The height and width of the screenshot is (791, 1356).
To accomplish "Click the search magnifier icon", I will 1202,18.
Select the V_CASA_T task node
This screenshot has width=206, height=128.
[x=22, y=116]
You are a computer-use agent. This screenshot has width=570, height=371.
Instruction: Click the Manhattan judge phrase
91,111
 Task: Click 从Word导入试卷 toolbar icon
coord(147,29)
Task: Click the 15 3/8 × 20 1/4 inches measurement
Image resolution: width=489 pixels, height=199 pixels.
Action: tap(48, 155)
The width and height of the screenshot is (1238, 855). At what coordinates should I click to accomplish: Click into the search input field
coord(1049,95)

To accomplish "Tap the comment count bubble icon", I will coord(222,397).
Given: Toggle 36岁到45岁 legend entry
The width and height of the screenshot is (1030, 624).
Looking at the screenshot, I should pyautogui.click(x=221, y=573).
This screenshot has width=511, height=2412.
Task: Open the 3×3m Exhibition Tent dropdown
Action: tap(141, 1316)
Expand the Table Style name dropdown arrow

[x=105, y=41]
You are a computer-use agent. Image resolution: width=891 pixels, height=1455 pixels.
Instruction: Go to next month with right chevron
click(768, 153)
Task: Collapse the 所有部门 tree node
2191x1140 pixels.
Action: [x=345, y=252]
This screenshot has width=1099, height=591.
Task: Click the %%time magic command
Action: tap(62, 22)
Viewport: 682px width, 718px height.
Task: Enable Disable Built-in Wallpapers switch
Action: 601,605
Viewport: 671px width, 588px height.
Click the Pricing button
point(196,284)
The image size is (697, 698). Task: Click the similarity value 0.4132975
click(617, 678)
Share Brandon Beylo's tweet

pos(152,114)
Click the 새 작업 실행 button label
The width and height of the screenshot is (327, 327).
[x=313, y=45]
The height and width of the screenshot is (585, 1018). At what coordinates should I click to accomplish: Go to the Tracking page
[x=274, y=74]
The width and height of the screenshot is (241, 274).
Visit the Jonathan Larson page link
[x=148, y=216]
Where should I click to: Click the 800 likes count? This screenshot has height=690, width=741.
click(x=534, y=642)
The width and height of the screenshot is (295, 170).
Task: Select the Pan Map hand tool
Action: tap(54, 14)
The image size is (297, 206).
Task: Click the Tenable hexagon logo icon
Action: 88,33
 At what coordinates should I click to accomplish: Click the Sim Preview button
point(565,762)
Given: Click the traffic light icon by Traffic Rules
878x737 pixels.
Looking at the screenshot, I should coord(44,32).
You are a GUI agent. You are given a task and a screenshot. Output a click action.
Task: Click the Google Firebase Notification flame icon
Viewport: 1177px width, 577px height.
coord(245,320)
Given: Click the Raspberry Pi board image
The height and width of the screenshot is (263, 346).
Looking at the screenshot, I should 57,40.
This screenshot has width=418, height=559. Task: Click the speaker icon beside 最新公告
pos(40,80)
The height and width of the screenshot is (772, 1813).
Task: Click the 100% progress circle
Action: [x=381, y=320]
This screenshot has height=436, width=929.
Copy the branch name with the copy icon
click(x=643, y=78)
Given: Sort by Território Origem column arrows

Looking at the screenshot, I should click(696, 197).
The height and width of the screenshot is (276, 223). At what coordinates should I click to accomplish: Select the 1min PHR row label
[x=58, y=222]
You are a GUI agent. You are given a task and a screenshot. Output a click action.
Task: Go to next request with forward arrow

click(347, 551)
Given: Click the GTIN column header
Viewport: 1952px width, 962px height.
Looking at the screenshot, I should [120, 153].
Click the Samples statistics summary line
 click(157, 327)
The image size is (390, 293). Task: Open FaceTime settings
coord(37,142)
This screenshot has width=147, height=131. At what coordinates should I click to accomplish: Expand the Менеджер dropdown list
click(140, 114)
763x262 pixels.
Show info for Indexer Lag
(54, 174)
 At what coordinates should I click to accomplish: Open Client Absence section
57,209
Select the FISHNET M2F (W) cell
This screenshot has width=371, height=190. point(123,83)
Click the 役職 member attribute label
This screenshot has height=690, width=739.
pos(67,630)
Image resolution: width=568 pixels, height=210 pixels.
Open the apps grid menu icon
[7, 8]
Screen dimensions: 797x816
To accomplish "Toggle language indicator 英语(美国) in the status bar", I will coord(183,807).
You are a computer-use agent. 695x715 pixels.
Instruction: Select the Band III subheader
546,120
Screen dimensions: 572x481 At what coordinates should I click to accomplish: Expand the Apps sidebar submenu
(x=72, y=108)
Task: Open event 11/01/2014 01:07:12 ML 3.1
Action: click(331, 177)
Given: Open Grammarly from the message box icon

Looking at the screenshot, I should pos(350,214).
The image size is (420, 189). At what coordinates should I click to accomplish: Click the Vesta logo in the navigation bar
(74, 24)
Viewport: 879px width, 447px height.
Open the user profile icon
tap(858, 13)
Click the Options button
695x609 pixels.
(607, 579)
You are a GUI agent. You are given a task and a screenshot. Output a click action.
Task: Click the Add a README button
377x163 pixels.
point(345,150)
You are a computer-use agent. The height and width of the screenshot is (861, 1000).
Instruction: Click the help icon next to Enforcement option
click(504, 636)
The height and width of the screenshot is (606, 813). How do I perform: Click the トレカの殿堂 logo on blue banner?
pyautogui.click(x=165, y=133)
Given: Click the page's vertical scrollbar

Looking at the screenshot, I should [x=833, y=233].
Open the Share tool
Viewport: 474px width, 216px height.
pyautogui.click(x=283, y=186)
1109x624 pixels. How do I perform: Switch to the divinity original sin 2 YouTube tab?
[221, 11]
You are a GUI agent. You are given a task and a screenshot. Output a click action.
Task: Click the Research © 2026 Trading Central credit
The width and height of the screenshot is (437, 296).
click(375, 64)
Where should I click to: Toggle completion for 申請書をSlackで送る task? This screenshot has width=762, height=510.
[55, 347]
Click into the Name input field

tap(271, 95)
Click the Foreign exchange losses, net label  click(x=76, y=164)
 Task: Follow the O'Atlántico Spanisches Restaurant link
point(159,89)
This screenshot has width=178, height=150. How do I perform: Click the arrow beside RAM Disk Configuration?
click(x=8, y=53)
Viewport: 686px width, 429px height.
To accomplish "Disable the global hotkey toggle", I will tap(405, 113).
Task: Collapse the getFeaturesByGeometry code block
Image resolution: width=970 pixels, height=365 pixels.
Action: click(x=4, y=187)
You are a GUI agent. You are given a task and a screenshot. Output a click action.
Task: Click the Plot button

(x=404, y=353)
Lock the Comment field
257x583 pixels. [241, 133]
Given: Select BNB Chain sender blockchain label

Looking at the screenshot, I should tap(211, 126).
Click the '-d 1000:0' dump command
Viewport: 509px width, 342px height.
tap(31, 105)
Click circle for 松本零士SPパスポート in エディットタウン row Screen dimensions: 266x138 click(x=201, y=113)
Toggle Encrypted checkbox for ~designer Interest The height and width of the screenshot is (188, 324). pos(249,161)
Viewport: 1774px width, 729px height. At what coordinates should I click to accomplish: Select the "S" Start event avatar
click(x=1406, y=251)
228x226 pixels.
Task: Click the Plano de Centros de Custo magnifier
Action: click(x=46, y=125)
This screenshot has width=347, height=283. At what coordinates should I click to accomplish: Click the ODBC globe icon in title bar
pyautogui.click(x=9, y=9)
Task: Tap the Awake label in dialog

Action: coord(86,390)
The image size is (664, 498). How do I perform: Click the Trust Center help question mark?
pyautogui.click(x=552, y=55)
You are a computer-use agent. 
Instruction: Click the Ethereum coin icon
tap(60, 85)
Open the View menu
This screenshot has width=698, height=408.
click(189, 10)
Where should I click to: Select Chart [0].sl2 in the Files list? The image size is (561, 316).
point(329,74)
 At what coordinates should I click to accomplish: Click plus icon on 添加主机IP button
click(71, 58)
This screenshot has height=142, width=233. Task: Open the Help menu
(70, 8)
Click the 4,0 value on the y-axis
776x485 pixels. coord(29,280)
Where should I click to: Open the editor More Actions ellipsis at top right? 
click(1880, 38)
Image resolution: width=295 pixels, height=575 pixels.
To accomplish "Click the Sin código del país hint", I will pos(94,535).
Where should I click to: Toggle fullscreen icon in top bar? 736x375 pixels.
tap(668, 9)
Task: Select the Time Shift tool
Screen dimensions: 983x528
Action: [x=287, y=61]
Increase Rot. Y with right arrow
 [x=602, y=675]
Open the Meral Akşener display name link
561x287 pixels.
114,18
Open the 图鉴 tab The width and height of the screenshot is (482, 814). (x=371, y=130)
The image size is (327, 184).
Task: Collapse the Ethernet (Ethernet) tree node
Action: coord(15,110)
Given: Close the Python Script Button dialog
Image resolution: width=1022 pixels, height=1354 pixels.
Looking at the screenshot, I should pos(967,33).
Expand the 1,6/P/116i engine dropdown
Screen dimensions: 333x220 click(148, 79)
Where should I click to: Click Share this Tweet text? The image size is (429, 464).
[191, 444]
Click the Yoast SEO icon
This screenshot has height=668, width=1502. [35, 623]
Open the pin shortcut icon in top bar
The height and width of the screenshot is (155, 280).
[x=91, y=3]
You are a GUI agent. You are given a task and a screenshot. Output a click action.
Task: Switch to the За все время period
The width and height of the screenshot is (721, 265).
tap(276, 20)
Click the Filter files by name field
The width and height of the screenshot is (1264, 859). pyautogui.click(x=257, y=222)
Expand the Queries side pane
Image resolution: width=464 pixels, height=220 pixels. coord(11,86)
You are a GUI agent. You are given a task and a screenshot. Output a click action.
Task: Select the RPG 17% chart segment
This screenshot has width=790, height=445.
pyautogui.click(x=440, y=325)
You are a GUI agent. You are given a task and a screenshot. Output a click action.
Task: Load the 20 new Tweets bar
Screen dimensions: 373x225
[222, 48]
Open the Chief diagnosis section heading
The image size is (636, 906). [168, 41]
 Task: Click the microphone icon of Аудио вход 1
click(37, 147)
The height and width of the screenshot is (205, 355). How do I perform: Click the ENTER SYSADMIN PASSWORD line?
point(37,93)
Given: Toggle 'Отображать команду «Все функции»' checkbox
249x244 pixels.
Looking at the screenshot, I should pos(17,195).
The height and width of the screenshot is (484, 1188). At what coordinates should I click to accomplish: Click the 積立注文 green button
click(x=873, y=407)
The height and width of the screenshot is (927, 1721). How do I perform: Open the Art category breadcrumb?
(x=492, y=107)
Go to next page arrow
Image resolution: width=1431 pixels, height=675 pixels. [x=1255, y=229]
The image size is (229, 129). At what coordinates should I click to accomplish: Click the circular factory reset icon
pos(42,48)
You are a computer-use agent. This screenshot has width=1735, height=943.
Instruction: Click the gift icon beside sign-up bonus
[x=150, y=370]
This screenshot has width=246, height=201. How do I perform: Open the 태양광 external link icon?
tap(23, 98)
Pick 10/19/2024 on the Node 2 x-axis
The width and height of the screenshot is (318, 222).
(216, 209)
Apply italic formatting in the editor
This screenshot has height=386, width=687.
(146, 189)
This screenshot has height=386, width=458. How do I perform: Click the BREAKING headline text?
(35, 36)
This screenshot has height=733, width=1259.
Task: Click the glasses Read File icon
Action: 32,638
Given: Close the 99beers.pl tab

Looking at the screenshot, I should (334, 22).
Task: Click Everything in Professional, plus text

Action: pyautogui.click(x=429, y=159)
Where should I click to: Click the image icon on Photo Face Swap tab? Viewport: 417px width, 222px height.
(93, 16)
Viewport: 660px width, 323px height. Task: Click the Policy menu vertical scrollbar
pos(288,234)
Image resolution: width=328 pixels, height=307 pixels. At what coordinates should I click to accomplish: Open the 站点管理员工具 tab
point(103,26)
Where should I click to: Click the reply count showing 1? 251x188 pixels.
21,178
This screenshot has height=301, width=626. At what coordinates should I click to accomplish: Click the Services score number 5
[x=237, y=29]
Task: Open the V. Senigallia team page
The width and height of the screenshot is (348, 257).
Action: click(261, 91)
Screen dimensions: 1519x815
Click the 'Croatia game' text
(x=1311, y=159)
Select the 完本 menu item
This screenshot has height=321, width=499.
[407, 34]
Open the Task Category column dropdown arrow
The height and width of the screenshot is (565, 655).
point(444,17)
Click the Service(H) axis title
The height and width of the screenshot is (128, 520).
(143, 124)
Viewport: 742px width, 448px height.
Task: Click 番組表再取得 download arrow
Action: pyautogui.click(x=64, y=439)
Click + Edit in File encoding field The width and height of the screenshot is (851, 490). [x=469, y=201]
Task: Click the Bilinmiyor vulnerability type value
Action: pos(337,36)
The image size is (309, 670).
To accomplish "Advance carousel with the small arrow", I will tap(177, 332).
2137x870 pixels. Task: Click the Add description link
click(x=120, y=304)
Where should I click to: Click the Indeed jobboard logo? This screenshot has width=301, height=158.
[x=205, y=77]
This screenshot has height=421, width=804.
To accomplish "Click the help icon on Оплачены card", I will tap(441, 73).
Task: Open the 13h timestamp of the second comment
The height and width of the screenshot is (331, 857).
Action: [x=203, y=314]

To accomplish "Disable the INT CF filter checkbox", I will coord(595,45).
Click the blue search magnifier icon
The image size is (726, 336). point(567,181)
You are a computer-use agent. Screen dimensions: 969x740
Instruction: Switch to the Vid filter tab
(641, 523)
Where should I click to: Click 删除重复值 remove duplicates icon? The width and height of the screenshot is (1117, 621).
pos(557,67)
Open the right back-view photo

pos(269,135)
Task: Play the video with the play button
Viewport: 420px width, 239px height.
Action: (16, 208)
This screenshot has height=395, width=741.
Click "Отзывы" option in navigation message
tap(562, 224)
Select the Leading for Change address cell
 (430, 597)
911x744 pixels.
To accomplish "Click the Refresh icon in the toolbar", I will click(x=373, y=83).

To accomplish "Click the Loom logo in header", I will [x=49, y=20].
════════
■ **GOAL OF THE EXERCISE**:
Across the whole listing above, find every line with the string "checkbox" and copy it.

■ **FINISHED EXERCISE**:
Toggle Encrypted checkbox for ~designer Interest The height and width of the screenshot is (188, 324). pos(249,161)
Given: Toggle 'Отображать команду «Все функции»' checkbox
To accomplish "Disable the INT CF filter checkbox", I will coord(595,45).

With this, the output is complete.